Souhaité par le premier ministre Imran Khan, le texte prévoit aussi la castration chimique pour toute personne qui se rendrait coupable de viol, que ce soit sur une femme ou sur un mineur. Après plusieurs semaines de débats, il a finalement été décidé que le consentement du condamné ne serait pas nécessaire, malgré la protestation d’associations de défenses des droits de l’homme. Un fichier regroupant les délinquants sexuels doit voir le jour.

► Pourquoi de telles mesures ont-elles été adoptées ?

En septembre, un viol collectif commis près de Lahore a provoqué des remous dans tout le pays. En panne d’essence sur le bord d’une autoroute, une mère de famille a été violée devant ses deux enfants par « au moins deux hommes », selon l’enquête. Un cadre de la police locale s’en est pris à la victime, s’étonnant qu’elle conduise de nuit sans compagnon masculin, déclenchant une vague d’indignation chez les femmes pakistanaises.

Selon la nouvelle loi, tout agent de police qui ferait preuve de négligence dans le traitement d’un dossier risque jusqu’à 3 ans de prison. « De la poudre aux yeux », juge Sadia Bokhari, de la Commission des droits de l’homme pakistanaise, selon laquelle « le texte ne protège pas assez les victimes ». Plusieurs avocats et associations demandent au gouvernement de renforcer l’application des lois existantes plutôt que d’adopter cette nouvelle ordonnance. « Sans protection des victimes, qui sont harcelées et intimidées par la police, les survivants de ces agressions sont facilement réduits au silence », note Human Rights Watch dans un rapport.
○ ○ ○ ○
Consignes de l'exercice —
[A] D'après l'article sur la loi contre le viol au Pakistan, qu'est-ce qui a conduit à l'adoption de ces mesures ? Répondez en une à trois phrases.
[B] Recopiez, dans l'article sur la loi contre le viol au Pakistan, tout ce qui va de « Selon la nouvelle » jusqu'à « dans un rapport. ».
Les lignes ci-dessous proviennent d'une autre source.
○ ○ ○ ○
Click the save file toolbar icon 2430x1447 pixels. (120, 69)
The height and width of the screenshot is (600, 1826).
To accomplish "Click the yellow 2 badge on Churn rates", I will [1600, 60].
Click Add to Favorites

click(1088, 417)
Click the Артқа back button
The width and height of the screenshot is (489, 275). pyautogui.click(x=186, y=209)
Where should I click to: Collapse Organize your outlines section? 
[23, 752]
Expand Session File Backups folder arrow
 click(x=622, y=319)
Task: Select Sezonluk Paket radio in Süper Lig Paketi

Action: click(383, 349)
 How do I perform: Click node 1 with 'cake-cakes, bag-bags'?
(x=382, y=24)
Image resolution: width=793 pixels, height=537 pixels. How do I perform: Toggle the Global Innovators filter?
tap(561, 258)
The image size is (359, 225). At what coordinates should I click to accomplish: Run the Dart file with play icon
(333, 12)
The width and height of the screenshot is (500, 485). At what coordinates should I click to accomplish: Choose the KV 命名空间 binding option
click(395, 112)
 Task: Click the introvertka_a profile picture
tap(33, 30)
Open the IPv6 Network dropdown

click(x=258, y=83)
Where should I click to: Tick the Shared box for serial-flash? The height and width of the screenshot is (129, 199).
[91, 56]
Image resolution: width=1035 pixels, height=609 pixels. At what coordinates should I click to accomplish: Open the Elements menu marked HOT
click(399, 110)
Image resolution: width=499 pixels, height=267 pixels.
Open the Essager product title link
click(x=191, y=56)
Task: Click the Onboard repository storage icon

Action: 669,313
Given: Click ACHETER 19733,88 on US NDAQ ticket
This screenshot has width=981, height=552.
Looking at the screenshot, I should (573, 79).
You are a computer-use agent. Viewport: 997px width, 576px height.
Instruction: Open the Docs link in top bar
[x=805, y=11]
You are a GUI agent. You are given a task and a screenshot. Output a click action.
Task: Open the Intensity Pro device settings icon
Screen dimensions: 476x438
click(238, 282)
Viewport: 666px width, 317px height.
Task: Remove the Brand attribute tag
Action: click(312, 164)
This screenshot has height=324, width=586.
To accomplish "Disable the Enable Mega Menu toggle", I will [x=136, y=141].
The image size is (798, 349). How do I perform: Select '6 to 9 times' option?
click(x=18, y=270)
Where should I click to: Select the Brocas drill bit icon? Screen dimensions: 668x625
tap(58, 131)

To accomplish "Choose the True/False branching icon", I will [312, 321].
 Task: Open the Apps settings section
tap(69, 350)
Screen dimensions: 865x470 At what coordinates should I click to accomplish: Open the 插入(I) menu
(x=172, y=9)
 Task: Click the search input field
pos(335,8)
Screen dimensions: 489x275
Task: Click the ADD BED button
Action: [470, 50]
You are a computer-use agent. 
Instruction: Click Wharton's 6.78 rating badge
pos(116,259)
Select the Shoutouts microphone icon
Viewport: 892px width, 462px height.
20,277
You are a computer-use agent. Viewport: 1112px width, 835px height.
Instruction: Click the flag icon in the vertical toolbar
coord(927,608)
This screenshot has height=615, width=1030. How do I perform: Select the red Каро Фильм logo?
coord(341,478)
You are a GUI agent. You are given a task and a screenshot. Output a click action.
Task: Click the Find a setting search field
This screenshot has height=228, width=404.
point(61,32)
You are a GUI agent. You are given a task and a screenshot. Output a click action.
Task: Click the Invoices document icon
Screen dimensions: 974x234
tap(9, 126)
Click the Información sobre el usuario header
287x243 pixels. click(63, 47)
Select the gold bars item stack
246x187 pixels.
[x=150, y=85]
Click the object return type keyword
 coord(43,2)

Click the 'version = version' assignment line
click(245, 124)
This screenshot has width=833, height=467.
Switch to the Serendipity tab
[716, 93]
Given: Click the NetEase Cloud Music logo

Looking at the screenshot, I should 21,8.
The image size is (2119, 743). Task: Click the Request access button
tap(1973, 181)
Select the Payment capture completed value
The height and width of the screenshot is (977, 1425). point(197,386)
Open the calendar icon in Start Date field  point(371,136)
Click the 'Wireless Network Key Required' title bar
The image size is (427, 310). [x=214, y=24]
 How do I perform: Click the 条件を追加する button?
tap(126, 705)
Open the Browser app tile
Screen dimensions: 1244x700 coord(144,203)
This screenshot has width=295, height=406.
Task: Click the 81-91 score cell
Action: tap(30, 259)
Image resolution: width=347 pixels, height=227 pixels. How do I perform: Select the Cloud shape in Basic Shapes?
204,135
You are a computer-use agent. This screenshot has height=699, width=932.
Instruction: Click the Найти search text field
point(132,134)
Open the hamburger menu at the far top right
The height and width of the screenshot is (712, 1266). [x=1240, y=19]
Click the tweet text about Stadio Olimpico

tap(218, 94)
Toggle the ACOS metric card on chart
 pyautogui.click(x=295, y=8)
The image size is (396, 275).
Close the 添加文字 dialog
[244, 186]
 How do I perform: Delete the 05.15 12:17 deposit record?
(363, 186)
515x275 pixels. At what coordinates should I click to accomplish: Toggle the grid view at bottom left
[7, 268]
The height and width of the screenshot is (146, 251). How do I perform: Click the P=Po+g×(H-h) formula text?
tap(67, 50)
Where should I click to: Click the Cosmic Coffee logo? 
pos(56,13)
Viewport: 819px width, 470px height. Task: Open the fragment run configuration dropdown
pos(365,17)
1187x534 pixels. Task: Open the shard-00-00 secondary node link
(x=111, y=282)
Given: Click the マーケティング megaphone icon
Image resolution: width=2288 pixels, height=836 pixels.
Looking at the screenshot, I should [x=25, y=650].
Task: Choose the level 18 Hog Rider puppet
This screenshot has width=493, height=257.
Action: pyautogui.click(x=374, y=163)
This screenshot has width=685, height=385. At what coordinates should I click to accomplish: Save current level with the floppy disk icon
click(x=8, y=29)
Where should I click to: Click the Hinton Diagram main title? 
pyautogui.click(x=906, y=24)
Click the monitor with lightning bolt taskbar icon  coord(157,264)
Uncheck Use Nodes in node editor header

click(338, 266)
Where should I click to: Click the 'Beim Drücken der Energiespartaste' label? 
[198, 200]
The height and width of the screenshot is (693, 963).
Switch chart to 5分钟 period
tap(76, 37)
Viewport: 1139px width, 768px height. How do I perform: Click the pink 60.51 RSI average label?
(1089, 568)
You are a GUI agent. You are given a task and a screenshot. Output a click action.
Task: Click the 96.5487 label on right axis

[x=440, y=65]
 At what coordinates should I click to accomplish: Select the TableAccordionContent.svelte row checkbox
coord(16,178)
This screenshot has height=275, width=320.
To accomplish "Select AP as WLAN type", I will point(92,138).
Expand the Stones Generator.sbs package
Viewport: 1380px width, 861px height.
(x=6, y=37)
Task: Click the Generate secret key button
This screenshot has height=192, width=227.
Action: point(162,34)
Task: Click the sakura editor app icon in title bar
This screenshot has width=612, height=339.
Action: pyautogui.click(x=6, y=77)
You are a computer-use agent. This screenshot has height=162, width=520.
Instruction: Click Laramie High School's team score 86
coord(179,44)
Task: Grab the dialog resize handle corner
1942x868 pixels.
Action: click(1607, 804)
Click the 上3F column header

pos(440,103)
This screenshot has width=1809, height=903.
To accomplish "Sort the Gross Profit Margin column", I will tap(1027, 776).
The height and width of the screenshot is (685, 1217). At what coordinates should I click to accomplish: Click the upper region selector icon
○ ○ ○ ○
Corrigé —
[A] En septembre, près de Lahore, une mère de famille tombée en panne d'essence au bord d'une autoroute a été violée devant ses deux enfants par au moins deux hommes, ce qui a provoqué des remous dans tout le pays. Un cadre de la police locale s'en est en outre pris à la victime, s'étonnant qu'elle conduise de nuit sans compagnon masculin, ce qui a déclenché une vague d'indignation chez les femmes pakistanaises.

[B]
Selon la nouvelle loi, tout agent de police qui ferait preuve de négligence dans le traitement d’un dossier risque jusqu’à 3 ans de prison. « De la poudre aux yeux », juge Sadia Bokhari, de la Commission des droits de l’homme pakistanaise, selon laquelle « le texte ne protège pas assez les victimes ». Plusieurs avocats et associations demandent au gouvernement de renforcer l’application des lois existantes plutôt que d’adopter cette nouvelle ordonnance. « Sans protection des victimes, qui sont harcelées et intimidées par la police, les survivants de ces agressions sont facilement réduits au silence », note Human Rights Watch dans un rapport.